Sunday, November 25, 2012

Respectfully Giving Thanks

Those of you on Facebook, twitter, Instagram, or other social networking platform have either been participating in or have friends posting updates during the "Thirty Days of Thanksgiving" by writing or posting a picture each day of November representing something for which they are thankful.  One posting from a friend today really got me thinking.  Here is the post:
Day 25 - I am thankful for refrigerators, microwave ovens and leftovers.  Seriously, without fridges we couldn't store food.  Without microwaves we couldn't quickly reheat food.  I haven't cooked since [T]hanksgiving thanks to leftovers.
This friend doesn't know how wise he/she is.  Here in the U.S., or elsewhere in the developed world (even the move developed neighborhoods/homes in the developing and underdeveloped world), we often fail to realize or forget 1) how drastically our collectively lives have changed due to technological innovations and 2) that much of the world doesn't have access to such innovations.
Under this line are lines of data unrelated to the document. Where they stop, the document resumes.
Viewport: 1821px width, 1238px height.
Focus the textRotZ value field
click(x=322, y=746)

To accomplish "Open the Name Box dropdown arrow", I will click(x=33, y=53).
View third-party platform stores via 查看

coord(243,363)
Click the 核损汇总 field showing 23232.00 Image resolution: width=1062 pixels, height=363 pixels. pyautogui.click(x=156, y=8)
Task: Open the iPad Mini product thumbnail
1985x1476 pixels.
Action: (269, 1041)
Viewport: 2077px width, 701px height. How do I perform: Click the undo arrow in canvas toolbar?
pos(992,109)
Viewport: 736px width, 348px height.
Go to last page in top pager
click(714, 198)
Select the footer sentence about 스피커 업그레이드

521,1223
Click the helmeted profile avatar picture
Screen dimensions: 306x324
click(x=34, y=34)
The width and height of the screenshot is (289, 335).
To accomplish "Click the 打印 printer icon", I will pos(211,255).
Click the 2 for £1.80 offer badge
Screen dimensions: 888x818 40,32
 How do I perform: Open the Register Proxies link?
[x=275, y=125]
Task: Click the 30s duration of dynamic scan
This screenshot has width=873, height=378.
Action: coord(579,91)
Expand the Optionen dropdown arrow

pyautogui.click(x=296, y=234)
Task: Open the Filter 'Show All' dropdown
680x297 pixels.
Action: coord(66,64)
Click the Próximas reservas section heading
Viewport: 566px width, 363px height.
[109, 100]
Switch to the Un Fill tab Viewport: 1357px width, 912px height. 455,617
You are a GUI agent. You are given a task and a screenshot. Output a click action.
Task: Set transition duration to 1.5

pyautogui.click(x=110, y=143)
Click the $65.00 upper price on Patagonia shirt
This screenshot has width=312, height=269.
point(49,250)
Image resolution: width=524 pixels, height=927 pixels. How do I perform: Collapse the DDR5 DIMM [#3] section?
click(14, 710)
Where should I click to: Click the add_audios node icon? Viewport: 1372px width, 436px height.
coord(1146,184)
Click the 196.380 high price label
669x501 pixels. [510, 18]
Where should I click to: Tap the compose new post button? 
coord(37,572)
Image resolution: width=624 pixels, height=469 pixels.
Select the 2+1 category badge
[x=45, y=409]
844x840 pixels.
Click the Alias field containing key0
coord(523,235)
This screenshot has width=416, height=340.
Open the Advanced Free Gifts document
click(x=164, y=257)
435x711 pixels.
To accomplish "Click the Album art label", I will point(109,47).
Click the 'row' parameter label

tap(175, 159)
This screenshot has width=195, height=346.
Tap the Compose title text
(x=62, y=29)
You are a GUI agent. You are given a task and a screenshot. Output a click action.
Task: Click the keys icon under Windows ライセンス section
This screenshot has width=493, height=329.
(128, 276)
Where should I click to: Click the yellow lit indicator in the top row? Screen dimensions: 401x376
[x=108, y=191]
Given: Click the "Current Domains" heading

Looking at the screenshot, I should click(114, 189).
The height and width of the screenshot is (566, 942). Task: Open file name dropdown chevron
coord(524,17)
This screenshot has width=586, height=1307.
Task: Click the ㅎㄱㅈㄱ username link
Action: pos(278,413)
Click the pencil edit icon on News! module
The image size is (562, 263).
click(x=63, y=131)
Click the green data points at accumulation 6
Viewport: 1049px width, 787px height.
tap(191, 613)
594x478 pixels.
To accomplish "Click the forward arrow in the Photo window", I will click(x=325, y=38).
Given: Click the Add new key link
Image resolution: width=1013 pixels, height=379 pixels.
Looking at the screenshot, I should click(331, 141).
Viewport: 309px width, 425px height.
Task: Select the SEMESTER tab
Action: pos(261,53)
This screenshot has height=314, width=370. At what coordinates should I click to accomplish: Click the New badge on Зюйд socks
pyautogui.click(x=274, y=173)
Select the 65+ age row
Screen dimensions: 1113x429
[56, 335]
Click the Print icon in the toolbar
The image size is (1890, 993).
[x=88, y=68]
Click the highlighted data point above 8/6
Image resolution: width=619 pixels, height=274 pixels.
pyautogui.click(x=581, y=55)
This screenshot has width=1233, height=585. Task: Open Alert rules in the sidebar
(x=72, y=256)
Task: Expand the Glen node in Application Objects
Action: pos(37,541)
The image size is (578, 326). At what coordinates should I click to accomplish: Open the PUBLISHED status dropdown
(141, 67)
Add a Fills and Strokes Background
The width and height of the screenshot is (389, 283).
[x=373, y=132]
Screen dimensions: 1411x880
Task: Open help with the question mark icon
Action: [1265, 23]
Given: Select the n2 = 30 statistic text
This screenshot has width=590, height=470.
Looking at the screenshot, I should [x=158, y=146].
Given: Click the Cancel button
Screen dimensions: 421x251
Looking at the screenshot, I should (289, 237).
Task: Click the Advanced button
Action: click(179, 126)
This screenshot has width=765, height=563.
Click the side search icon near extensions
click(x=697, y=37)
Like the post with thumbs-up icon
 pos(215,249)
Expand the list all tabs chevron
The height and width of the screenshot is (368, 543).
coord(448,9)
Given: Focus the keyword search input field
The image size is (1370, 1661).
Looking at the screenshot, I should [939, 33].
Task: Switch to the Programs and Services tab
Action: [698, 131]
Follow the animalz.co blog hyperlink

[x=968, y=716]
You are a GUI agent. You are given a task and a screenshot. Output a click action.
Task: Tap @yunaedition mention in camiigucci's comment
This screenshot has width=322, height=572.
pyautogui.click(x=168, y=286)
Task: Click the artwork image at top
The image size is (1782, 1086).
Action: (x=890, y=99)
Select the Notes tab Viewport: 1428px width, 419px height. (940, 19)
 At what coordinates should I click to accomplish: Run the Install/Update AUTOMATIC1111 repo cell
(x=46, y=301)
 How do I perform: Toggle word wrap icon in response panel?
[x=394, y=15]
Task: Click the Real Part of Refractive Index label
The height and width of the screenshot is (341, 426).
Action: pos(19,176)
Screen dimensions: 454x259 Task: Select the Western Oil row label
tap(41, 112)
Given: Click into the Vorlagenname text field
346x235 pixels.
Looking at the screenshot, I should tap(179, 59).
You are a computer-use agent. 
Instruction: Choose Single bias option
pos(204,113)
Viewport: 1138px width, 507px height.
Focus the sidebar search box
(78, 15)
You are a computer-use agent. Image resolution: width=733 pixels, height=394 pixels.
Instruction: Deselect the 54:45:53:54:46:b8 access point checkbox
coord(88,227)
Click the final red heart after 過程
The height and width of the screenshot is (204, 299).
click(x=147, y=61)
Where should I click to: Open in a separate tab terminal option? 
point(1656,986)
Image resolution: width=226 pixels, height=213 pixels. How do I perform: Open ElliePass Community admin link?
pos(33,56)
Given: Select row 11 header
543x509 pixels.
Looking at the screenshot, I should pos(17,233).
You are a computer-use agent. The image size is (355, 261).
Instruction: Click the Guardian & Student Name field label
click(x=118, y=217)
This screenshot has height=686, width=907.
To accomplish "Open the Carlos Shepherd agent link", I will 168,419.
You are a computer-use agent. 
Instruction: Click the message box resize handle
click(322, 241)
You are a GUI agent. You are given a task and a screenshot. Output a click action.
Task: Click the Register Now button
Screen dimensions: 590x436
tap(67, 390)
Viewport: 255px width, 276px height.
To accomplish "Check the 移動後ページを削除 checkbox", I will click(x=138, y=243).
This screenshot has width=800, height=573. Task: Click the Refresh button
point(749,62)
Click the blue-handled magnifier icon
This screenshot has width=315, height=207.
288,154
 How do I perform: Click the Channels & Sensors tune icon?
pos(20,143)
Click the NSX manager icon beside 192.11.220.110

How likely would our family Thanksgiving celebrations be to produce such an over abundance of food if we had no where to efficiently store/preserve that which was eaten during the meal?  Would we only prepare just enough to make sure all were able to eat but making sure not to have too much knowing that the remnants would spoil?  Even if we had the storage/preservation abilities, would we make so much knowing that the preserved leftovers would have to be reheated in a similar method as originally cooked?

I'm reminded of a precious woman who worked hard to prepare a meal for me while I was in Kenya in 2002.  One of the students at Kima International School of theology invited myself and another students to venture the 10 or so miles to his mother's home (used the local public transport of a "matatu" get there).  I didn't get to witness the cooking process, but I know that much of the meal was prepared in a boiling pot (or collection of pots) over a wood fire.  No stove, no microwave, no electric oven, no...well, none of those technological innovations for which my friend (noted above) is thankful.  We ate and ate and ate and I know there was food left over and this made me feel bad.  This family shouldn't have prepared so much just for me, but I also know that I was considered an honored guest in their home and they wanted to make sure I was cared for.  I know that my student had several siblings and that after our departure I'm sure the remnants of the meal were saved from them; I'm hopeful that there was no waste from the abundance in that there was no cold storage place to preserve the items for a later time.

Like my friend, I am highly thankful for those things that I have and use as part of my daily life.  And yet, I am filled with an awesome sense of respect to those throughout the world who do not have access to the blessings of these innovations.  The struggles endured by countless many are worthy of our respect and our compassionate attention.